Какая-то горькая нота прозвучала в его голосе.

— Вы сирота? — спросил я.

— Да, — ответил он. — Безродный.

На минуту водворилось молчание. Он опустился рядом со мною на камень и, глядя по-прежнему в пространство, где показалась чуть заметная полоска румяной зари, задумчиво заговорил:

— Мало того, что я рос сиротою: я чуть не сделался преступником, отверженцем общества, одним из тех, которых по праву самозащиты травят и истребляют, как диких зверей, угрожающих и отдельным лицам, и всему обществу. Нужно было случиться…

Он на минуту остановился, точно немного стесняясь продолжать, и с мягкой усмешкой спросил меня:

— Вы, конечно, не верите в чудеса?

Не дав мне времени ответить на предложенный вопрос, он закончил:

— Нужно было случиться если не чуду, то сильному нравственному потрясению, чтобы я спасся от ожидавшей меня участи…
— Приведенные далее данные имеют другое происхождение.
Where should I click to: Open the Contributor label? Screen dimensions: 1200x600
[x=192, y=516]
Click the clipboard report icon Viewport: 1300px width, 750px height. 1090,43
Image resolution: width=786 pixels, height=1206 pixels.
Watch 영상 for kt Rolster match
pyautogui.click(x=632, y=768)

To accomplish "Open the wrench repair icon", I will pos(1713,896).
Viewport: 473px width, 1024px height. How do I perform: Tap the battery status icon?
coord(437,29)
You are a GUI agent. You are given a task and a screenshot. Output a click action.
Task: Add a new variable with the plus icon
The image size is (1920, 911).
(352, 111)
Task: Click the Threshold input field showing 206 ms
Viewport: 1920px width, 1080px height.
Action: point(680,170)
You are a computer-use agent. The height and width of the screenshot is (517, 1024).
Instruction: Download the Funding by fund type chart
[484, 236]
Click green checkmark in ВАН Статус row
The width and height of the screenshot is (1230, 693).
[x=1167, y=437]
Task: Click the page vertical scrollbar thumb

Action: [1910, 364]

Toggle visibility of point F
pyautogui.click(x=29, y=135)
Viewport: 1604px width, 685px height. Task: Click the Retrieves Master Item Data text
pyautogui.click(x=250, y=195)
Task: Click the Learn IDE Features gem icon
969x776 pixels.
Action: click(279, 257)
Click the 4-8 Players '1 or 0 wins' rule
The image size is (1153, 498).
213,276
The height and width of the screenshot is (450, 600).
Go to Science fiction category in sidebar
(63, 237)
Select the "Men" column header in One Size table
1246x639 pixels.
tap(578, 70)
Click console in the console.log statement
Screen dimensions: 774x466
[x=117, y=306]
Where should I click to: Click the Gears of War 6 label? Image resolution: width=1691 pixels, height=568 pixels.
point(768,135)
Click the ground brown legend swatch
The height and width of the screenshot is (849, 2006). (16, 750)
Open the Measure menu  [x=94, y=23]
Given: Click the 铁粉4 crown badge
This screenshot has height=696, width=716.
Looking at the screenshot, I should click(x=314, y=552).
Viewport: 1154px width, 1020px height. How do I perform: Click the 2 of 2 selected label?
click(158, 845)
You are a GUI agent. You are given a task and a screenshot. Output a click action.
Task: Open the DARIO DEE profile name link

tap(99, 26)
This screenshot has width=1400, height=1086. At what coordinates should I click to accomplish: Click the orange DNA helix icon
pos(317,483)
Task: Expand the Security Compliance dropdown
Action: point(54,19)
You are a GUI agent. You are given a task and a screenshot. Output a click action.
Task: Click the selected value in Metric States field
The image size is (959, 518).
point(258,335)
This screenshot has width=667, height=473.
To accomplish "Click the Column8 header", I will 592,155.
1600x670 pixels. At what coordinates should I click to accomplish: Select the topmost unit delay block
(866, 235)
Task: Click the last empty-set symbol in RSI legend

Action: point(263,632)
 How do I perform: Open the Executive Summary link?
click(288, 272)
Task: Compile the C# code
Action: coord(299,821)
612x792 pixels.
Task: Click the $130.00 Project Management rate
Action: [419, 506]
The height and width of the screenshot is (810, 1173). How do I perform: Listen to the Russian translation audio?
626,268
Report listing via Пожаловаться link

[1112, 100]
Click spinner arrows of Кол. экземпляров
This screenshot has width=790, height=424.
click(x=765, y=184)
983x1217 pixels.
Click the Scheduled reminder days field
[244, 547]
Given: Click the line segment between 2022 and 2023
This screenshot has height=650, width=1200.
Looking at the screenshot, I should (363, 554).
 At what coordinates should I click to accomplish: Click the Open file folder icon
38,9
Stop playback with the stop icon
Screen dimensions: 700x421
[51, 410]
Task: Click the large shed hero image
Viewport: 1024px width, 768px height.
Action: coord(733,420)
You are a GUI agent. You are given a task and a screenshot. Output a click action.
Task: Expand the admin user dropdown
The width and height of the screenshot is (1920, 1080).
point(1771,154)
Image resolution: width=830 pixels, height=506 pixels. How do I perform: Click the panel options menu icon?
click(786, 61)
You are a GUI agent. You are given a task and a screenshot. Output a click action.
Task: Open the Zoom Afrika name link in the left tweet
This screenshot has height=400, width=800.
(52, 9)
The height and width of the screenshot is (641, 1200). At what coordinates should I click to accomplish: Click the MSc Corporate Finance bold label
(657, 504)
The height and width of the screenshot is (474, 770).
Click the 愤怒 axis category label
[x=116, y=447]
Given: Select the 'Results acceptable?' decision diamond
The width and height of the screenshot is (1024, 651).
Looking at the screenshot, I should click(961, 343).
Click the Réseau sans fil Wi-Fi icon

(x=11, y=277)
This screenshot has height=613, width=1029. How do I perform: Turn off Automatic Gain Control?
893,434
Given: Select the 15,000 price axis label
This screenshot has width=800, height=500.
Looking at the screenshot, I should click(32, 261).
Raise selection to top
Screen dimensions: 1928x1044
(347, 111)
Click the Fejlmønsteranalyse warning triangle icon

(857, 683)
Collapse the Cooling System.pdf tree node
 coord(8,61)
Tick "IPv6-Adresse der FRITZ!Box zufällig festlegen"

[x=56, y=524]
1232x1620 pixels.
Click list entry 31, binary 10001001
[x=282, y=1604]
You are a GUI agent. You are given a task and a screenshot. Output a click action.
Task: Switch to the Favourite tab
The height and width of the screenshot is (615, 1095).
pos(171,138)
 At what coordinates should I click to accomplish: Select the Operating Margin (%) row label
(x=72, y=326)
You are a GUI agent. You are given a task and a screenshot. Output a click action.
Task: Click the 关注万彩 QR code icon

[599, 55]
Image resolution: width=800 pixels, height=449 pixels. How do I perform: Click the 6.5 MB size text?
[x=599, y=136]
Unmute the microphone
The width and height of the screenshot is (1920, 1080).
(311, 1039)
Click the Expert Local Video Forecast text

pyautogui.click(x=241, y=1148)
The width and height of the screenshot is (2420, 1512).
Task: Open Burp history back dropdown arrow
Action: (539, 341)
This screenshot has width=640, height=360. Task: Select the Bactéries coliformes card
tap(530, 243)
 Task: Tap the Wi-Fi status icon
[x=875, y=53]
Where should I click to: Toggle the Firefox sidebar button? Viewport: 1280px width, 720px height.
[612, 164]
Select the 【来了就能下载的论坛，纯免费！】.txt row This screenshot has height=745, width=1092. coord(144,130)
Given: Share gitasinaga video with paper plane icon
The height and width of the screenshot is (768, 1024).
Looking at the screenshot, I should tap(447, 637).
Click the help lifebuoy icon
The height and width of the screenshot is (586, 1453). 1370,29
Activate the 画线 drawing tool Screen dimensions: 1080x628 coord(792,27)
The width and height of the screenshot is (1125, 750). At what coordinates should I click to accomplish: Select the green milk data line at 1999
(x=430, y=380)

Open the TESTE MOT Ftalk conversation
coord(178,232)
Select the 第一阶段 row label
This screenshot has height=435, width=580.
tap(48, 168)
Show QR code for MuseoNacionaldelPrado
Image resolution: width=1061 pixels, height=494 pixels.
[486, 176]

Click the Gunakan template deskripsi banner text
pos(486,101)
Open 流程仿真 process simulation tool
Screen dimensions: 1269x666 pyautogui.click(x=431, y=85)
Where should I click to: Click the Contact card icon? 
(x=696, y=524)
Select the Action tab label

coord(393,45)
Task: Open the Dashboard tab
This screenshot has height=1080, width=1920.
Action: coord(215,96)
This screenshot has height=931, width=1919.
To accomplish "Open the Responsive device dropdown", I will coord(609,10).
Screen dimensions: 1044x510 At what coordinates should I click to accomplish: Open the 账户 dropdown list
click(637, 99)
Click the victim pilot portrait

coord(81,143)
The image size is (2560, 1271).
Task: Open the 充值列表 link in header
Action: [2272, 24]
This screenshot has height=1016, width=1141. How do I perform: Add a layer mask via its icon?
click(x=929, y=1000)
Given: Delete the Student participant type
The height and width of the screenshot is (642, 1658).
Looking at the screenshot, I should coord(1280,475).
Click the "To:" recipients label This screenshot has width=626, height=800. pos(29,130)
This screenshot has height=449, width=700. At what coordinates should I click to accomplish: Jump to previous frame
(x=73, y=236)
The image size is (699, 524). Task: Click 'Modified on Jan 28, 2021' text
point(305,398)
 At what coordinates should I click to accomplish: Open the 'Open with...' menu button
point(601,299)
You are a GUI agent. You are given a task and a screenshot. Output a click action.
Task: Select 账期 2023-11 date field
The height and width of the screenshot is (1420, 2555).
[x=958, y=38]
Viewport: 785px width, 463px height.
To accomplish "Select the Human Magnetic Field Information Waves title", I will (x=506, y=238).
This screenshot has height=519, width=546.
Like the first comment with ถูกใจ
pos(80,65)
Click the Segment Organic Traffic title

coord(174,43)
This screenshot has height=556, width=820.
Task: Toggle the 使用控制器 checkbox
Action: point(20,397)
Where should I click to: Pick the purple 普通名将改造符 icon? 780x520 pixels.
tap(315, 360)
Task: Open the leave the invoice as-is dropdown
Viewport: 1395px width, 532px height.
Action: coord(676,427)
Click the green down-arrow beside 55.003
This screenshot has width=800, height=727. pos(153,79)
Из его груди вырвался тихий вздох. Несколько минут я ждал, думая, что он начнет мне рассказывать о прошлом. Но он молчал, погрузившись в думы. Его бледное прекрасное лицо смотрело серьезно, тонкие черные брови чуть-чуть сдвинулись, глаза выражали сосредоточенность.

Я окликнул его:

— Надеюсь, ваше прошлое не тайна?

Он вздрогнул; казалось, он забыл о моем присутствии и не ожидал, что я могу заговорить.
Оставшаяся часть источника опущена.